Source data
▶

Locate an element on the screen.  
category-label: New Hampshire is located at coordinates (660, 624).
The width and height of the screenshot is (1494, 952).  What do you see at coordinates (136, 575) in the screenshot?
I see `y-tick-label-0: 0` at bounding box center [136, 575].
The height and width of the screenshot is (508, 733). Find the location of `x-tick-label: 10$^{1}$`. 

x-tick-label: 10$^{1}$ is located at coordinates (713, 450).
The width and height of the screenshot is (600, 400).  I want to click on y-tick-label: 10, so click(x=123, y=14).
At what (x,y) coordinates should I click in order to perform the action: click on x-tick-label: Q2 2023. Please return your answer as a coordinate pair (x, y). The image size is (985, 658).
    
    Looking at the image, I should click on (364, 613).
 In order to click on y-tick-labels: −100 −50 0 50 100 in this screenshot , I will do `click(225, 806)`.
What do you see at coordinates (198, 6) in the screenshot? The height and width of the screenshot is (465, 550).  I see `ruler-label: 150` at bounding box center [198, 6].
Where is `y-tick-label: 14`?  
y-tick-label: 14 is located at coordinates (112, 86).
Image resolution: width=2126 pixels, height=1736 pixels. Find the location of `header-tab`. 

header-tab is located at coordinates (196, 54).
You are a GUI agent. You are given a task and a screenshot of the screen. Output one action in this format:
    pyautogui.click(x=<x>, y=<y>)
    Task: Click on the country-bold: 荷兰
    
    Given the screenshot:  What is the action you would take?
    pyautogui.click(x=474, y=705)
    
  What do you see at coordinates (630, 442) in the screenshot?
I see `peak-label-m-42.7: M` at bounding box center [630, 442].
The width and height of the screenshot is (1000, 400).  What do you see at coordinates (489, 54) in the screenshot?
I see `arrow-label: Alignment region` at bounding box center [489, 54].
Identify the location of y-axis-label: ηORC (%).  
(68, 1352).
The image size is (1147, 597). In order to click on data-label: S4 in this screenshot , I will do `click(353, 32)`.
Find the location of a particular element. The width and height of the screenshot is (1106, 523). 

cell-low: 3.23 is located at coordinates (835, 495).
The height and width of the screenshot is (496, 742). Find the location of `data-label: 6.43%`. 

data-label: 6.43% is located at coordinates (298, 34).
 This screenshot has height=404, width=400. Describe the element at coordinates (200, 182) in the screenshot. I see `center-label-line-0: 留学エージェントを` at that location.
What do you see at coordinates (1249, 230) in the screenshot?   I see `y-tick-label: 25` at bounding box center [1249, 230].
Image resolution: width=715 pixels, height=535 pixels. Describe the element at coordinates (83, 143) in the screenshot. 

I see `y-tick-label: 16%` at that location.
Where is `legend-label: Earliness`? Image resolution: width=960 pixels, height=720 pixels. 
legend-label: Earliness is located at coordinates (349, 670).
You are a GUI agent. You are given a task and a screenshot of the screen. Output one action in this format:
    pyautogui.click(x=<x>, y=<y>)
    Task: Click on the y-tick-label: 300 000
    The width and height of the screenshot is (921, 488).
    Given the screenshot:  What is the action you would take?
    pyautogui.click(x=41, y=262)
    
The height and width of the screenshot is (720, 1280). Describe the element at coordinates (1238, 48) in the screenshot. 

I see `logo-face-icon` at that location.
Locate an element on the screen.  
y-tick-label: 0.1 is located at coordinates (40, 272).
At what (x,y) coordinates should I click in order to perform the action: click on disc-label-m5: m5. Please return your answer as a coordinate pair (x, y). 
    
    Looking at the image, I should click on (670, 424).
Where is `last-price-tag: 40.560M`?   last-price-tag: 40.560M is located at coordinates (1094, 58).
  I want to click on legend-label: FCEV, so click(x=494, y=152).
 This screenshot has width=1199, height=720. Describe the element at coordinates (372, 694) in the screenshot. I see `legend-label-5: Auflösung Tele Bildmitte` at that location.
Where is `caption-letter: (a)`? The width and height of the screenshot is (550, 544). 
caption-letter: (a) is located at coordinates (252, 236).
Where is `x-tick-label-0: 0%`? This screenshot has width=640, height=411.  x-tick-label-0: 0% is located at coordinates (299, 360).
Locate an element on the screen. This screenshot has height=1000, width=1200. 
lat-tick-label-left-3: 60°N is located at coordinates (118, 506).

◀

Assignment
Update the listing so that every "Where is" becomes "Where can I find", and write out the whole listing with nothing else changed.

Solution
Locate an element on the screen.  
category-label: New Hampshire is located at coordinates (660, 624).
The width and height of the screenshot is (1494, 952).  What do you see at coordinates (136, 575) in the screenshot?
I see `y-tick-label-0: 0` at bounding box center [136, 575].
The height and width of the screenshot is (508, 733). Find the location of `x-tick-label: 10$^{1}$`. 

x-tick-label: 10$^{1}$ is located at coordinates (713, 450).
The width and height of the screenshot is (600, 400).  I want to click on y-tick-label: 10, so click(x=123, y=14).
At what (x,y) coordinates should I click in order to perform the action: click on x-tick-label: Q2 2023. Please return your answer as a coordinate pair (x, y). The image size is (985, 658).
    
    Looking at the image, I should click on (364, 613).
 In order to click on y-tick-labels: −100 −50 0 50 100 in this screenshot , I will do `click(225, 806)`.
What do you see at coordinates (198, 6) in the screenshot? The height and width of the screenshot is (465, 550).  I see `ruler-label: 150` at bounding box center [198, 6].
Where can I find `y-tick-label: 14`?  
y-tick-label: 14 is located at coordinates (112, 86).
Image resolution: width=2126 pixels, height=1736 pixels. Find the location of `header-tab`. 

header-tab is located at coordinates (196, 54).
You are a GUI agent. You are given a task and a screenshot of the screen. Output one action in this format:
    pyautogui.click(x=<x>, y=<y>)
    Task: Click on the country-bold: 荷兰
    
    Given the screenshot:  What is the action you would take?
    pyautogui.click(x=474, y=705)
    
  What do you see at coordinates (630, 442) in the screenshot?
I see `peak-label-m-42.7: M` at bounding box center [630, 442].
The width and height of the screenshot is (1000, 400).  What do you see at coordinates (489, 54) in the screenshot?
I see `arrow-label: Alignment region` at bounding box center [489, 54].
Identify the location of y-axis-label: ηORC (%).  
(68, 1352).
The image size is (1147, 597). In order to click on data-label: S4 in this screenshot , I will do `click(353, 32)`.
Find the location of a particular element. The width and height of the screenshot is (1106, 523). 

cell-low: 3.23 is located at coordinates (835, 495).
The height and width of the screenshot is (496, 742). Find the location of `data-label: 6.43%`. 

data-label: 6.43% is located at coordinates (298, 34).
 This screenshot has height=404, width=400. Describe the element at coordinates (200, 182) in the screenshot. I see `center-label-line-0: 留学エージェントを` at that location.
What do you see at coordinates (1249, 230) in the screenshot?   I see `y-tick-label: 25` at bounding box center [1249, 230].
Image resolution: width=715 pixels, height=535 pixels. Describe the element at coordinates (83, 143) in the screenshot. 

I see `y-tick-label: 16%` at that location.
Where can I find `legend-label: Earliness`? Image resolution: width=960 pixels, height=720 pixels. 
legend-label: Earliness is located at coordinates (349, 670).
You are a GUI agent. You are given a task and a screenshot of the screen. Output one action in this format:
    pyautogui.click(x=<x>, y=<y>)
    Task: Click on the y-tick-label: 300 000
    The width and height of the screenshot is (921, 488).
    Given the screenshot:  What is the action you would take?
    pyautogui.click(x=41, y=262)
    
The height and width of the screenshot is (720, 1280). Describe the element at coordinates (1238, 48) in the screenshot. 

I see `logo-face-icon` at that location.
Locate an element on the screen.  
y-tick-label: 0.1 is located at coordinates (40, 272).
At what (x,y) coordinates should I click in order to perform the action: click on disc-label-m5: m5. Please return your answer as a coordinate pair (x, y). 
    
    Looking at the image, I should click on (670, 424).
Where can I find `last-price-tag: 40.560M`?   last-price-tag: 40.560M is located at coordinates (1094, 58).
  I want to click on legend-label: FCEV, so click(x=494, y=152).
 This screenshot has width=1199, height=720. Describe the element at coordinates (372, 694) in the screenshot. I see `legend-label-5: Auflösung Tele Bildmitte` at that location.
Where can I find `caption-letter: (a)`? The width and height of the screenshot is (550, 544). 
caption-letter: (a) is located at coordinates (252, 236).
Where can I find `x-tick-label-0: 0%`? This screenshot has width=640, height=411.  x-tick-label-0: 0% is located at coordinates (299, 360).
Locate an element on the screen. This screenshot has height=1000, width=1200. 
lat-tick-label-left-3: 60°N is located at coordinates (118, 506).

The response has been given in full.